# Passage given start

>Note Content that was purchased with DRM may not play if the license can’t be renewed.
So much better than a CD huh?
Come November, Microsoft is killing off Zune – the very thing that was supposed to kill off the Apple iPod and iTunes. As you may be able to tell, that execution never came about. Redmond thrust its Zune music players at the world in 2006, and kept plugging away at the hardware and online music marketplace even though no one …
Well, they continued to support the Zune service for three years after they killed the Zune.
And instead of dumping the remaining customers (Shout out to Ballmer and his kids!), they're transferring them to an alternate service. Not too shabby.
Now, does the DRM'd stuff transfer as well if it's also on Groove*?
*Groove - Was that name meant to be ironic, or is MS really that out of touch with trends?
I was about to suggest that you can add 'That guy who got the Zune tattoo' to your list.
However, when I Googled him , it looks like he already jumped ship to Apple in 2008 and then got the tattoo covered up:
So yeah, I doubt anyone will even notice the death of Zune.
I did not know they were still using the Zune name. My Zune pass got transferred to a Xbox Music pass and now just recently to Groove.
As far a I can see I can still access all of the music I have purchased previously. Also the music I downloaded (but not purchased) under the Zune and Xbox still works.
Personally I am quite happy with the service no matter what they call it. £50 to £60 quid a year seems good to be able to stream and or download music to multiple devices.
I'm fully aware of the flack I will catch for this, but Zune is actually proof that Microsoft listen to their customers if they shout loudly enough.
They tried to get Zune to catch on by forcing Windows Phone 7 users to use it, instead of the old desktop ActiveSync app that Windows Mobile used, and everyone hated it. One of the best things in Windows Phone 8 was that they returned to USB sync.
Can't say anything about Zune as a product or even the streaming service, but the app made iTunes look usable.

# Passage given end
# Material shown start

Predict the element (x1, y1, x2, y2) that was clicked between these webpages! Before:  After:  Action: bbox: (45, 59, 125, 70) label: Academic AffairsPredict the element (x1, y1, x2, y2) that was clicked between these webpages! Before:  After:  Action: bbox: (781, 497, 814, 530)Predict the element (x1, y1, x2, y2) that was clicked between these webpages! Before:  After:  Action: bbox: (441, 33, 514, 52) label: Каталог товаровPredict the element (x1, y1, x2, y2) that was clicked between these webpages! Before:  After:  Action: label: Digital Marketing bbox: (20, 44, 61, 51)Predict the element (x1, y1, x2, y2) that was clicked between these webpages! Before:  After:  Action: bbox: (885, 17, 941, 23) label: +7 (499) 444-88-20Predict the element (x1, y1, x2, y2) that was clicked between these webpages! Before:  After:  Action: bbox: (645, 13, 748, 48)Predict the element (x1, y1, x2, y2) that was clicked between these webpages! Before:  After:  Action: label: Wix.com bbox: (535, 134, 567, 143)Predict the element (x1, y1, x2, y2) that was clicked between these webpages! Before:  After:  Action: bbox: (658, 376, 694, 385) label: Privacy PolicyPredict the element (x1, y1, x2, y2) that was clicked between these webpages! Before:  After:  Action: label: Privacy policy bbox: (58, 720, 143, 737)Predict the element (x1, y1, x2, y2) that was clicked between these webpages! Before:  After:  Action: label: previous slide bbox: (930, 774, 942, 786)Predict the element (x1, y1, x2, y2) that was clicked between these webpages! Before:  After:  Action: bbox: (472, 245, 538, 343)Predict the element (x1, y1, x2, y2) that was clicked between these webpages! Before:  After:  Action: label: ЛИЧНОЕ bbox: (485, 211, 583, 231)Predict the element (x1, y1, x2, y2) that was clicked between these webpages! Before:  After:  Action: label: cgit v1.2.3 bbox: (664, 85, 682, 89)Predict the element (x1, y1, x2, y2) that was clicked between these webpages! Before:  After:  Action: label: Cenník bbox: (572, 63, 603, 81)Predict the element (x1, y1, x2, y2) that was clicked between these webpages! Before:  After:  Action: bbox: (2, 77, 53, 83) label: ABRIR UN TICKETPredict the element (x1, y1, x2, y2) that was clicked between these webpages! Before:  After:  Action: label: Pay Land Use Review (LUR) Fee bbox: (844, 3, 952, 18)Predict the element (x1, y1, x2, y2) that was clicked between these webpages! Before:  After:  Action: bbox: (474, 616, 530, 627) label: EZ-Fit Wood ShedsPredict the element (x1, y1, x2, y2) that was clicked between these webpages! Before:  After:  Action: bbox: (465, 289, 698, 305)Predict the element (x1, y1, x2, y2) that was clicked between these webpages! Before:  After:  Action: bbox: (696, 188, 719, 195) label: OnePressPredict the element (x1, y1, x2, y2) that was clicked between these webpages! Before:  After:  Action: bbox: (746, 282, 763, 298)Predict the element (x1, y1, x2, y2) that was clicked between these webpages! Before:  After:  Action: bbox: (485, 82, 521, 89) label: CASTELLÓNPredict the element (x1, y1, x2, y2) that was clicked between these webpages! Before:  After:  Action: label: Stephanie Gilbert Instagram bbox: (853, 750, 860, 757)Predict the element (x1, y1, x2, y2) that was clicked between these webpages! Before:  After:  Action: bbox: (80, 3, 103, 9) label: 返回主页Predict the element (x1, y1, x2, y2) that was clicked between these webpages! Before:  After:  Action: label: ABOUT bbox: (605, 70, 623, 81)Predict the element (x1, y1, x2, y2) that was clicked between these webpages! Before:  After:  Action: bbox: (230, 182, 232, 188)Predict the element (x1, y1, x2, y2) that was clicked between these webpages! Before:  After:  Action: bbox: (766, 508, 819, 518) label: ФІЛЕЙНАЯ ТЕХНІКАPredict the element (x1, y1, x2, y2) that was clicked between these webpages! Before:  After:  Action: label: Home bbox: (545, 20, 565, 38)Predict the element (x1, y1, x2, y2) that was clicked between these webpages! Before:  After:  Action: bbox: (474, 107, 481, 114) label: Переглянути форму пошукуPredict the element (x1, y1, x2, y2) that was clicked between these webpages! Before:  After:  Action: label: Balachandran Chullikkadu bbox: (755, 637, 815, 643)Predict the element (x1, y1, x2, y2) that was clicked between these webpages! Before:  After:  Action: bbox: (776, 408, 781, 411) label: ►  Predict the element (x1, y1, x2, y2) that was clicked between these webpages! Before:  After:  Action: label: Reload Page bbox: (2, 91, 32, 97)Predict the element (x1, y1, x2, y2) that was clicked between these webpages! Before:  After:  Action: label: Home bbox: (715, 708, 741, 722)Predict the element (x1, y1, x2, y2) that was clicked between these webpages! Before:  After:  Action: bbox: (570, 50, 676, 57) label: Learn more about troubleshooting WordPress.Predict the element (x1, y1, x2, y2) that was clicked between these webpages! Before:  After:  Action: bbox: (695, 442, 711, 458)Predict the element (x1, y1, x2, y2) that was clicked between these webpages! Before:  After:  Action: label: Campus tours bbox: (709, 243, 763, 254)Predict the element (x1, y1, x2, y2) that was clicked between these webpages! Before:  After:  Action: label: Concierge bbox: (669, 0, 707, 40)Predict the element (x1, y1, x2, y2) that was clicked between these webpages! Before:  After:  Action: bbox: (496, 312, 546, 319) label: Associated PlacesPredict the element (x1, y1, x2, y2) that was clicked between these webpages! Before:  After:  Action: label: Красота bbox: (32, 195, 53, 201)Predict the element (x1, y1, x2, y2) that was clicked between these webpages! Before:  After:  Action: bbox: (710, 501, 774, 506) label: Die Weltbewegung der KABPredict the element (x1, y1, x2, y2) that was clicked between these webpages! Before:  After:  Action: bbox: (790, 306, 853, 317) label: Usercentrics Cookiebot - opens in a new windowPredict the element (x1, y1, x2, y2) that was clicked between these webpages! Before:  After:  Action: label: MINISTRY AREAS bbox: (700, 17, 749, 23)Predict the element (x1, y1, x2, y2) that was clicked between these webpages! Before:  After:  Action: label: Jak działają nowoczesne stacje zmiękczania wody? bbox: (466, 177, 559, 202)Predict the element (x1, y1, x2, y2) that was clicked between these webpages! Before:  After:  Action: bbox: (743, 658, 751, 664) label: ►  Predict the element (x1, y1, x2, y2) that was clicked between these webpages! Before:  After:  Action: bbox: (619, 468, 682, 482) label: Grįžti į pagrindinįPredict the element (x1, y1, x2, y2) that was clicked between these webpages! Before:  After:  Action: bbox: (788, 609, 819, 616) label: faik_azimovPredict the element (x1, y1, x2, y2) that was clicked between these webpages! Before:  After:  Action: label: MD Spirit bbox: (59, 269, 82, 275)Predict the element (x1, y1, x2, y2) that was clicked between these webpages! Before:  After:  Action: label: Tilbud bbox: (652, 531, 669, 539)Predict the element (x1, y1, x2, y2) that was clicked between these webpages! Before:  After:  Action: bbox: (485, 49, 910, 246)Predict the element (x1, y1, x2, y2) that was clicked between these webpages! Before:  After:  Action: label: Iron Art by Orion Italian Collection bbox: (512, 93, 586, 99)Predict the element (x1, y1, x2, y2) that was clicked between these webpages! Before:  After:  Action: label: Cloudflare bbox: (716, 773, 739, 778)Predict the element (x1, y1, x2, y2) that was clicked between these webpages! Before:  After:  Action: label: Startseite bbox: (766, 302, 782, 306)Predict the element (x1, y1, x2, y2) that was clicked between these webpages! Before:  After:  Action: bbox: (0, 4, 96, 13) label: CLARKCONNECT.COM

# Material shown end

*What you will do*. Please write out the part of the Zune discussion above starting with "I'm fully aware" and going on through "iTunes look usable.", changing "USB sync" to "wired sync".

*Finished task*.
I'm fully aware of the flack I will catch for this, but Zune is actually proof that Microsoft listen to their customers if they shout loudly enough.
They tried to get Zune to catch on by forcing Windows Phone 7 users to use it, instead of the old desktop ActiveSync app that Windows Mobile used, and everyone hated it. One of the best things in Windows Phone 8 was that they returned to wired sync.
Can't say anything about Zune as a product or even the streaming service, but the app made iTunes look usable.